I squeezed my eyelids shut and turned away. I knew that if I looked too long the bearings of my mind would loosen completely.
“Daddy,” she called. Her voice danced through the chill air like the soft tinklings of a silver wind chime. “Daddy, I miss you. Daddy, why’d you leave me all alone?”
I opened my mouth to say something. Anything. I wanted to say that there was nothing I could do. That there was no science or medicine or prayers that could help her now. That there was no possible way she could have left her room, and that she just could not be here. But there were simply no words. What would have been the point? It was worse than insanity.
Mustering all my strength, I rushed inside as I brayed and sobbed.

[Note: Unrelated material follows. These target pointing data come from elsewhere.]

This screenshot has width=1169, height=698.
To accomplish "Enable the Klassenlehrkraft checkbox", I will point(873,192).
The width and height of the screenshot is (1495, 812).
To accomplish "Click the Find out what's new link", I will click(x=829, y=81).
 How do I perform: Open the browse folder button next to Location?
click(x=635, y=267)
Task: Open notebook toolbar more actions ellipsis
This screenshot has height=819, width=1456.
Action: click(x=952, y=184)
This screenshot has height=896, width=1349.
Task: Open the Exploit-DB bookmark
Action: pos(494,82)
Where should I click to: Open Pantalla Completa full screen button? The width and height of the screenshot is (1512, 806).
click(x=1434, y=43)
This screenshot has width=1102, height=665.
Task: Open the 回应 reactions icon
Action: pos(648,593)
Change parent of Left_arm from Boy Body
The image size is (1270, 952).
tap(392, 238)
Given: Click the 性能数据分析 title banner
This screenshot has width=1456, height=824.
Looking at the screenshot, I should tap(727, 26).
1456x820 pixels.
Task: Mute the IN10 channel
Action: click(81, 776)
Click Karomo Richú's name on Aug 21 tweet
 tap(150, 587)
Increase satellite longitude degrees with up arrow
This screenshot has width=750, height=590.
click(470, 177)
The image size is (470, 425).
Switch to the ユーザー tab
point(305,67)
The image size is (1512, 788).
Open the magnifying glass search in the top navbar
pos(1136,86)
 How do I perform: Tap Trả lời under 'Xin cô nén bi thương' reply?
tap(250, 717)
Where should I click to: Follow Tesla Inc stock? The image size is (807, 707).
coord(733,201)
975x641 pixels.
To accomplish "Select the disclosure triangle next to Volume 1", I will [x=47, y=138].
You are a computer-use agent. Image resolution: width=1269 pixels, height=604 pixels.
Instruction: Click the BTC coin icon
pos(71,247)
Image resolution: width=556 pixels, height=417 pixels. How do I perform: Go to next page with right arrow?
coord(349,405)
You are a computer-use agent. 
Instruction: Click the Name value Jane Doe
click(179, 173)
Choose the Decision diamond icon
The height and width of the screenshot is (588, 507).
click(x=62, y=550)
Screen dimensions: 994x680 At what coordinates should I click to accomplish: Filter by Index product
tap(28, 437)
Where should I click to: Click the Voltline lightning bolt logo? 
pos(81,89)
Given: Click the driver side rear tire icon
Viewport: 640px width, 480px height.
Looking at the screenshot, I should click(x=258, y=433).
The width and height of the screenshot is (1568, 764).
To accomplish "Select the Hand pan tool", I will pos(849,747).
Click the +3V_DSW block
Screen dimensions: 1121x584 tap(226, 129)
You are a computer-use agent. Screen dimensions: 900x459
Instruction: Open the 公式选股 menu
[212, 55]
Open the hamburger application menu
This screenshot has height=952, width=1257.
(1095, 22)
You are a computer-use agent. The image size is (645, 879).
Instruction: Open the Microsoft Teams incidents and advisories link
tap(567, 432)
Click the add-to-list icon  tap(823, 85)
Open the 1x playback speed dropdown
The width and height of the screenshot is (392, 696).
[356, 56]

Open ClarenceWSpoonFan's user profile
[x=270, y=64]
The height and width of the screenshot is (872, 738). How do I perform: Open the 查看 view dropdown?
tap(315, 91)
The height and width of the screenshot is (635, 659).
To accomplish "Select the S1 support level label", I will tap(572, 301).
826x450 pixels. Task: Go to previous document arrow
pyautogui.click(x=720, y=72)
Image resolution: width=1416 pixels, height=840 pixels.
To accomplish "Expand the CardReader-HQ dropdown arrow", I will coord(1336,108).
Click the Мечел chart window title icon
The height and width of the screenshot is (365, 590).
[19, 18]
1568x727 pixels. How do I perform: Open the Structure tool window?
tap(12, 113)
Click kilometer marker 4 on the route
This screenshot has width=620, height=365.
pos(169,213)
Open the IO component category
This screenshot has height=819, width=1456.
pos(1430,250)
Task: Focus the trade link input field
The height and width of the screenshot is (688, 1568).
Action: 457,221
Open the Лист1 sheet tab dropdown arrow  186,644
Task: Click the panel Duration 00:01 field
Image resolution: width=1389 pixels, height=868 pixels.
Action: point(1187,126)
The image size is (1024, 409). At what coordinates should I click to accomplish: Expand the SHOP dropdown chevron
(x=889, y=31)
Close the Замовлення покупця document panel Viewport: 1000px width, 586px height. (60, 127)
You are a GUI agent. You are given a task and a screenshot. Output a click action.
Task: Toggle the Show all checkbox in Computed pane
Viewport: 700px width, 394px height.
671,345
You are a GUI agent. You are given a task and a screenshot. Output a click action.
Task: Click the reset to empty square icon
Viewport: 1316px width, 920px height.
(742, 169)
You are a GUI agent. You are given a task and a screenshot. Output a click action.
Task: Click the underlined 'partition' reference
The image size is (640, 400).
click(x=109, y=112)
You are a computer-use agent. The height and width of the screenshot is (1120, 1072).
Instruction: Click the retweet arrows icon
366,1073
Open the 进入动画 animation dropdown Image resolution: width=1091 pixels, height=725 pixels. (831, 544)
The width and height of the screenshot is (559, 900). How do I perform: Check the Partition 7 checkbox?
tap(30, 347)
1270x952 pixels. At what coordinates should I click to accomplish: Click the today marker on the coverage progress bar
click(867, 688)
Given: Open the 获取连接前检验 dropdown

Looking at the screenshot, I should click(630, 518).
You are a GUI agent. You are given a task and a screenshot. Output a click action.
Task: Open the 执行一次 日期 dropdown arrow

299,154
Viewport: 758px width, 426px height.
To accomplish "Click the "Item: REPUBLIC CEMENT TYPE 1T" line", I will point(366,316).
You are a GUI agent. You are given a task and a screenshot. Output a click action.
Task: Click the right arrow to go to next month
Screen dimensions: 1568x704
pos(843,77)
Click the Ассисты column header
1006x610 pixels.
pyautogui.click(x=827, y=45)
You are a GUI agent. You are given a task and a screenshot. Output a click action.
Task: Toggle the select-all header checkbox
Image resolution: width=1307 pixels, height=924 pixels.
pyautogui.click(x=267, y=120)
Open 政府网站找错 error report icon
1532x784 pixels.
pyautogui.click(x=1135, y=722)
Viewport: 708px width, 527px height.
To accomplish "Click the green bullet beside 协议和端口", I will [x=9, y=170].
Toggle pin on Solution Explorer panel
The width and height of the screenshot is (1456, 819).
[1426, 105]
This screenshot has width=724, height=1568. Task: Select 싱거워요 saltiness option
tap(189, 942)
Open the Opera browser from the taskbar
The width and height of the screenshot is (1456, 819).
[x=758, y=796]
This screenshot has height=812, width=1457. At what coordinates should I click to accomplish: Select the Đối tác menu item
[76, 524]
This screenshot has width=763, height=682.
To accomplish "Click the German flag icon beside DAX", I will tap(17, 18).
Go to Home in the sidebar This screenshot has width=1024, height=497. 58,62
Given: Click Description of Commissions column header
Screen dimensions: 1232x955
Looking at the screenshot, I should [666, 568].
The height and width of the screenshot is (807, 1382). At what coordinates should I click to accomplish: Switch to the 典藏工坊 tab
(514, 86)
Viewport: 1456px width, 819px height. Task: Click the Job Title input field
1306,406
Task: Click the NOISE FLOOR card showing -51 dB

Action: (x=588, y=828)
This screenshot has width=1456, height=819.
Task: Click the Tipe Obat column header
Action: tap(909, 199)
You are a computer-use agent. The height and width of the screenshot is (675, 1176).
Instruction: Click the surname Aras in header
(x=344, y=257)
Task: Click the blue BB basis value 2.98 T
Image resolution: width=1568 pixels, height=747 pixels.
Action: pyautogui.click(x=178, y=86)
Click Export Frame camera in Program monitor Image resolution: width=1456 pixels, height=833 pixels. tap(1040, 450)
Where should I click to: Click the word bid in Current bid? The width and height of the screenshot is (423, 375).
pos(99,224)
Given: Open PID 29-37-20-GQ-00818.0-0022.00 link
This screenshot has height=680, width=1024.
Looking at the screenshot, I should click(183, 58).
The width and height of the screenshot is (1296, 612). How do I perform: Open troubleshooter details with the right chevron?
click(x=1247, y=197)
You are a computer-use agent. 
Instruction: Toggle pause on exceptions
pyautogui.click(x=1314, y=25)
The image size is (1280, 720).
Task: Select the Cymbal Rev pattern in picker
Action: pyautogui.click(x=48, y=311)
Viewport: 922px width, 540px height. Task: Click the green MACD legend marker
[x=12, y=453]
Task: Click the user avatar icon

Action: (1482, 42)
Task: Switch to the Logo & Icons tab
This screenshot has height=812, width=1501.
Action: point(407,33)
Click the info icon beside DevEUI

I clumsily locked the doors and windows, and turned out all the lights. And even though I refused to look at her again … I knew. I knew she was still standing out there, looking inside, looking for Daddy. Just as I know, even as I write this, that she is still outside, still standing in the shadow of that copse of pines, and that her eyes will always gleam in the dead of night like a dreaming devil’s.
She’s not my daughter anymore. She’s a dead thing now, somehow brought back to life to roam during the bleakest hours. She is a little girl who, no matter what food I gave her, wouldn’t eat. A little girl who owns a heart that no longer beats. A little girl who is waiting outside my home, baring her fangs, and smiling.